日立製作所は7月23日、同社の中国における昇降機の製造・販売・サービス会社である日立電梯(中国)有限公司が2007年2月に設立した日立電梯(上海)有限公司の生産拠点を本格稼働したことを発表した。 これにより、同社の中国での生産能力は、日立電梯(中国)の大石工場、日立楼宇設備製造(天津)有限公司と合わせて、年産3.5万台に拡大する。
日立製作所は1981年に中国における昇降機事業を本格的に開始して以降、2004年に広州に日立電梯亜州開発センター、2005年に天津に製造拠点を開設し、事業を拡大してきた。
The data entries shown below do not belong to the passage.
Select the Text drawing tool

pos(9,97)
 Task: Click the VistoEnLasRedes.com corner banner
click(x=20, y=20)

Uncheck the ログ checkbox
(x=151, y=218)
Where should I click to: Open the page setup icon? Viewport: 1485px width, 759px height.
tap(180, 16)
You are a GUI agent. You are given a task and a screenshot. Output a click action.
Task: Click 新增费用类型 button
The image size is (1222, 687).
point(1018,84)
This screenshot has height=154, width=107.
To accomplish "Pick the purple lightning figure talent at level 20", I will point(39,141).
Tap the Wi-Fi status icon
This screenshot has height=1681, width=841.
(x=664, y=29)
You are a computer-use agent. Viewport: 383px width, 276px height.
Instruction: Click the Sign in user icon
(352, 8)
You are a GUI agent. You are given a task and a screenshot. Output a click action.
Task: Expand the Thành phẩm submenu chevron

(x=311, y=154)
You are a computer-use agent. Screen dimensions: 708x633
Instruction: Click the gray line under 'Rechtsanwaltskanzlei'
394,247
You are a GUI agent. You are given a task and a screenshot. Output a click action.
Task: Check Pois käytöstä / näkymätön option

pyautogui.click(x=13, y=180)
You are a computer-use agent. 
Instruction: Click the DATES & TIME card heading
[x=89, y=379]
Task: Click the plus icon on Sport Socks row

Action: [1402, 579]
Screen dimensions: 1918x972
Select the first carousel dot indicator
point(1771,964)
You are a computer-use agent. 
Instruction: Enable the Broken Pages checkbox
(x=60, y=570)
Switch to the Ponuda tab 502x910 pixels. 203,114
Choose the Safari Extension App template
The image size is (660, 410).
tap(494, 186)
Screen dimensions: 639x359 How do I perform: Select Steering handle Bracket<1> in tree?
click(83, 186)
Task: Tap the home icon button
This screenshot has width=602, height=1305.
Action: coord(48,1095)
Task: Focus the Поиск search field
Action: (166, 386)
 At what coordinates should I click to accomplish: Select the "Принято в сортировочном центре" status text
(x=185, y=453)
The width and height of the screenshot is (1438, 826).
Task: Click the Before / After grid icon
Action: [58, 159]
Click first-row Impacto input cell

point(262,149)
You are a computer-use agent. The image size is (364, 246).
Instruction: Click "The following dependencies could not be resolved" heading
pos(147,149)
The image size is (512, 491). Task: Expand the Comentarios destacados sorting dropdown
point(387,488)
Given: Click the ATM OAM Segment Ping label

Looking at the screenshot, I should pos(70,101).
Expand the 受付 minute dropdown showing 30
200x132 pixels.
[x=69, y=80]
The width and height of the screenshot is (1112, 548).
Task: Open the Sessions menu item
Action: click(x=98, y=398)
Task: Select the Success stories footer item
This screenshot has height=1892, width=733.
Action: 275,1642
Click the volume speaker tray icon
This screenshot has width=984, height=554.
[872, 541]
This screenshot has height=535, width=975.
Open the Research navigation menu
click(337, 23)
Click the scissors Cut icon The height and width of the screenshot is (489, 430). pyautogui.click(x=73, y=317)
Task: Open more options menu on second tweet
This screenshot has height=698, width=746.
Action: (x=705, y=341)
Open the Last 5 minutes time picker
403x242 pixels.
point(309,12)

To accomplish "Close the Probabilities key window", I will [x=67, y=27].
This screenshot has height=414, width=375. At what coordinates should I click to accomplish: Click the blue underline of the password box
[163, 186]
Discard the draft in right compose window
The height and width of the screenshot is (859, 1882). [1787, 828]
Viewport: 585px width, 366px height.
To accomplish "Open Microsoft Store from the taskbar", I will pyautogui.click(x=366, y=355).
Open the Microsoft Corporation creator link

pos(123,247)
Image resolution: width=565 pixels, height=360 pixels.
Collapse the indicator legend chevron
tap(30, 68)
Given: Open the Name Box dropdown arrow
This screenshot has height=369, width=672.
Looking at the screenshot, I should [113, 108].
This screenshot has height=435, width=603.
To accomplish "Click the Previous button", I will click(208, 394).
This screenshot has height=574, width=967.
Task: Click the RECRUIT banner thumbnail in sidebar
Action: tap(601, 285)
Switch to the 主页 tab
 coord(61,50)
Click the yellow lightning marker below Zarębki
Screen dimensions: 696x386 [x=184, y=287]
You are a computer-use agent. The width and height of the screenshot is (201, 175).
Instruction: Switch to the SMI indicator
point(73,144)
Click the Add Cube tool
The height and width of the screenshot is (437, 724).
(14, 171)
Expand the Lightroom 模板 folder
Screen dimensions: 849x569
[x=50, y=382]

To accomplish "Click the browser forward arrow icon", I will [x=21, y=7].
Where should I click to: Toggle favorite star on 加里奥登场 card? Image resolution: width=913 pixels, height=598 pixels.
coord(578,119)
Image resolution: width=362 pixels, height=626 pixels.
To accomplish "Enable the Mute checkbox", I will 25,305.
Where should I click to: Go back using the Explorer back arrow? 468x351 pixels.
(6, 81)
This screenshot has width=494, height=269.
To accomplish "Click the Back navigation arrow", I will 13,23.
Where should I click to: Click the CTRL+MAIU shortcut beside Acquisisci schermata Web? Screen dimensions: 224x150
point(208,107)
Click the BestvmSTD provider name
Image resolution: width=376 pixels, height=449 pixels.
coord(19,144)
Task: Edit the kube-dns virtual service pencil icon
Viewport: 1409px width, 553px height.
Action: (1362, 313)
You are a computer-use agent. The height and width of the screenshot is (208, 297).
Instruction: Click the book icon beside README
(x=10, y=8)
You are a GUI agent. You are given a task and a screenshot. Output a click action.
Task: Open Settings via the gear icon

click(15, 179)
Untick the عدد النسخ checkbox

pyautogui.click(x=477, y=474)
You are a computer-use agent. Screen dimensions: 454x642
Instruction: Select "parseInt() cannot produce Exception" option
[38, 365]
今回稼働をスターとした生産拠点は、大きな需要が見込まれる華東地区の中心・上海市青浦工業園区内に位置しており、敷地面積18.5万平方メートルで、年産1万台の生産能力を有する。また、環境に配慮した生産設備として、高度な浄化処理装置により製造工程で生じる廃水を循環利用するほか、塗装工程から発生する有害物質である揮発性有機化合物(VOC)の吸着装置を導入している。
同社は広州に次いで、中国では2ヵ所目となる研究開発センターを併設しているほか、2010年には中国一の高さとな172.6mの試験塔も完成予定で、中国においてエレベーターの高速化に対応した機種の拡大に向けて開発を進めていく。